**Records shown:**
************

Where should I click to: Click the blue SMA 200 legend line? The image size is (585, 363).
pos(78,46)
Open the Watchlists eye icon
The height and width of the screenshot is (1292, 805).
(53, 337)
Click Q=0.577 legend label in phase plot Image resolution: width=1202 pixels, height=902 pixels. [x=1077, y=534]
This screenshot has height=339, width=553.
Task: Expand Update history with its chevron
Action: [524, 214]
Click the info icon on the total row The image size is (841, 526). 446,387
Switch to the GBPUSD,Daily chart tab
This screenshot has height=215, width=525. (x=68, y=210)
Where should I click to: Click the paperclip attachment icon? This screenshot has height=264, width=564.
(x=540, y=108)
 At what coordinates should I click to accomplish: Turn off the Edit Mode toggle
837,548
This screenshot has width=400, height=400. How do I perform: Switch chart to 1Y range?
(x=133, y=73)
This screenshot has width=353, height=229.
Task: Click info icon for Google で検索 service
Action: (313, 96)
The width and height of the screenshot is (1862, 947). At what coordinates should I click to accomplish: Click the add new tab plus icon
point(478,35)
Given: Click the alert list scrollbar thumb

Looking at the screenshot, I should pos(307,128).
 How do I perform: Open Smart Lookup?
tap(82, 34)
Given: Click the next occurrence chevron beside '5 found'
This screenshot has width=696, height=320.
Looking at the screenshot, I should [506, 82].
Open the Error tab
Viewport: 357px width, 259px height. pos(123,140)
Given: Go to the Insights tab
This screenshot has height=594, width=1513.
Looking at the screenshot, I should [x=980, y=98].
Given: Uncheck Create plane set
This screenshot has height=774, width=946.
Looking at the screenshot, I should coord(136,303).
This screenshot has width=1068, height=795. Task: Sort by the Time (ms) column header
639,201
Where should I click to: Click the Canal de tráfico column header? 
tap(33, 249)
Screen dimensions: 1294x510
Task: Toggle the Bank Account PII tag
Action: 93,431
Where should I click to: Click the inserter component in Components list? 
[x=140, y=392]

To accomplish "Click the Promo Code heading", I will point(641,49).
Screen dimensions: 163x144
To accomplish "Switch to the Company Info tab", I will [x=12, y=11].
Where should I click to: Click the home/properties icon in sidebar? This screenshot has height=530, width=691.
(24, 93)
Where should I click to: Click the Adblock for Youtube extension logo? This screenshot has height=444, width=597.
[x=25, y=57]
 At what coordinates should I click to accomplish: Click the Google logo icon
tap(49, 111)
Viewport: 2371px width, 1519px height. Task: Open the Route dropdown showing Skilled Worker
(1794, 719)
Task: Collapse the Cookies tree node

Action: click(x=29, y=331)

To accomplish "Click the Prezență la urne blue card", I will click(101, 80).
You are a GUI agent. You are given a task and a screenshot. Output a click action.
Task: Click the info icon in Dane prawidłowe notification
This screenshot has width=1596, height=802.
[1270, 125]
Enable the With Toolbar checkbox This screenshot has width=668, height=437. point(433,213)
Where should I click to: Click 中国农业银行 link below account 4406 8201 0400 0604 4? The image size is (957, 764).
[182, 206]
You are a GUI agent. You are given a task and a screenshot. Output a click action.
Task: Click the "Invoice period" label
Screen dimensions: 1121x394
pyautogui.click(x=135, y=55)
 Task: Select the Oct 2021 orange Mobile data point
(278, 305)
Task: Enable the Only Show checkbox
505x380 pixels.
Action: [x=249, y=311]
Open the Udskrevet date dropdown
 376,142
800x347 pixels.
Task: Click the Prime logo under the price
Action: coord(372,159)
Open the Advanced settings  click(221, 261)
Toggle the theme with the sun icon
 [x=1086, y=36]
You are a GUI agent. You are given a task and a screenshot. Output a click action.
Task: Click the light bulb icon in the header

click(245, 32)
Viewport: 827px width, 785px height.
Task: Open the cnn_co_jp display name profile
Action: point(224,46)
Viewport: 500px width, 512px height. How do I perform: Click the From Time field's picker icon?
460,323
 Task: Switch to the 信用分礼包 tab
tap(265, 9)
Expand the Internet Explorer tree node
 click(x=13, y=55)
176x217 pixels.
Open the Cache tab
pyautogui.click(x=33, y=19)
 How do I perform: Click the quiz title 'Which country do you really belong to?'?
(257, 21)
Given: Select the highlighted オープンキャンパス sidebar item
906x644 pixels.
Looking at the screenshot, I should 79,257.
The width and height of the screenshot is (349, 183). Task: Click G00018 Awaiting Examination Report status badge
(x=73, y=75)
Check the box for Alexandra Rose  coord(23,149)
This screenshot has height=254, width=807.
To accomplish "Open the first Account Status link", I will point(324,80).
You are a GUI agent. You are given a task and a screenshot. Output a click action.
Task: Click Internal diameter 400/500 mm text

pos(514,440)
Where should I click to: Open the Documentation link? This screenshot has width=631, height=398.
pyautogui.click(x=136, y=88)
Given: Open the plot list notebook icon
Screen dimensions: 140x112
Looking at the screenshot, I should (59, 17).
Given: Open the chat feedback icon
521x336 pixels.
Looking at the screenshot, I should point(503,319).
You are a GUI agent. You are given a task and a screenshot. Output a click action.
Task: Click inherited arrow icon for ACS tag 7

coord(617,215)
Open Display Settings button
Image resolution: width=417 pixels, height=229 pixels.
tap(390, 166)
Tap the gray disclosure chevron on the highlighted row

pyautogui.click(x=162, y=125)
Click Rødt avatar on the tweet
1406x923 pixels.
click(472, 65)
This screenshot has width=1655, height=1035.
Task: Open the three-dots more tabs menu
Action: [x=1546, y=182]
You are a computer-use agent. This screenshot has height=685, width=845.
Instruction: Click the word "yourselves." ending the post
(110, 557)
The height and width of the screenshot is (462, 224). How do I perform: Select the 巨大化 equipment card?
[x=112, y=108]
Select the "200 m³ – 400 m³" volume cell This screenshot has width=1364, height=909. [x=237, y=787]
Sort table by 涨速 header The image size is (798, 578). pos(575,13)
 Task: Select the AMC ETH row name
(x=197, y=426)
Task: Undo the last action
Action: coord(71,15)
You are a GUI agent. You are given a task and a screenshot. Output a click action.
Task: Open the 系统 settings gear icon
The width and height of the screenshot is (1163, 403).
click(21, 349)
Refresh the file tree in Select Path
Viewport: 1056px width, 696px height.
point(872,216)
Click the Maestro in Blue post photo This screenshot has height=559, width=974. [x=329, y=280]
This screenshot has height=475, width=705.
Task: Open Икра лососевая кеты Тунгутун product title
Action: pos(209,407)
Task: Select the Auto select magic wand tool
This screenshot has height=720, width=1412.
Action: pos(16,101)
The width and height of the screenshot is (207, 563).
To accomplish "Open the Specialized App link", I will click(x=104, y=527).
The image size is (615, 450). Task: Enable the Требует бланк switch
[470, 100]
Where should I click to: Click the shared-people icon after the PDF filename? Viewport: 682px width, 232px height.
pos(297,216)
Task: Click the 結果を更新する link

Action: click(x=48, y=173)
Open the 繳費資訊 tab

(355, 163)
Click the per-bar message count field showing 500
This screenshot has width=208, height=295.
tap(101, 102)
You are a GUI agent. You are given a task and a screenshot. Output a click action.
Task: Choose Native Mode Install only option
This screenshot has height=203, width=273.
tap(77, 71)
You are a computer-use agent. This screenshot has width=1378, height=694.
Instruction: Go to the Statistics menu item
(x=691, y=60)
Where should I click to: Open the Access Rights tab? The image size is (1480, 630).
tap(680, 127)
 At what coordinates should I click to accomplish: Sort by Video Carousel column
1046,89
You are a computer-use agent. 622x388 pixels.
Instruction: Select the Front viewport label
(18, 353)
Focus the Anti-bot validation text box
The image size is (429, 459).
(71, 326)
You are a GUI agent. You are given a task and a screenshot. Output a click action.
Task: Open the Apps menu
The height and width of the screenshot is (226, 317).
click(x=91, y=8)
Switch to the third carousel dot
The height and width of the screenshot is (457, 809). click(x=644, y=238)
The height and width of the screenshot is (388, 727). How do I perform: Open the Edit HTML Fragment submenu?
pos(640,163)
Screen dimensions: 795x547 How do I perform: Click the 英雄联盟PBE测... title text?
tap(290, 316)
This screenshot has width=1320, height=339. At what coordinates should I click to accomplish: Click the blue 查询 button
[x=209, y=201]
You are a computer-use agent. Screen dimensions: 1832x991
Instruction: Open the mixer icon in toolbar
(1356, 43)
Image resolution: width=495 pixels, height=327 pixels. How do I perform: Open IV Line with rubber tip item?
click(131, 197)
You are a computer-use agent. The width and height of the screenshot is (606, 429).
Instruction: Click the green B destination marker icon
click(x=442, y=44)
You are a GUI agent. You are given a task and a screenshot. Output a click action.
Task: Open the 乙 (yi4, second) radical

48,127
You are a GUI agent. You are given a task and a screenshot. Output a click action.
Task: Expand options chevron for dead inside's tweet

************

**Task goal:** Report all lines of the data that include the word "will".

**Solution to the exercise:**
To accomplish "Click the Promo Code heading", I will point(641,49).
To accomplish "Switch to the Company Info tab", I will [x=12, y=11].
To accomplish "Click the Prezență la urne blue card", I will click(101, 80).
To accomplish "Open the first Account Status link", I will point(324,80).
To accomplish "Open the Specialized App link", I will click(x=104, y=527).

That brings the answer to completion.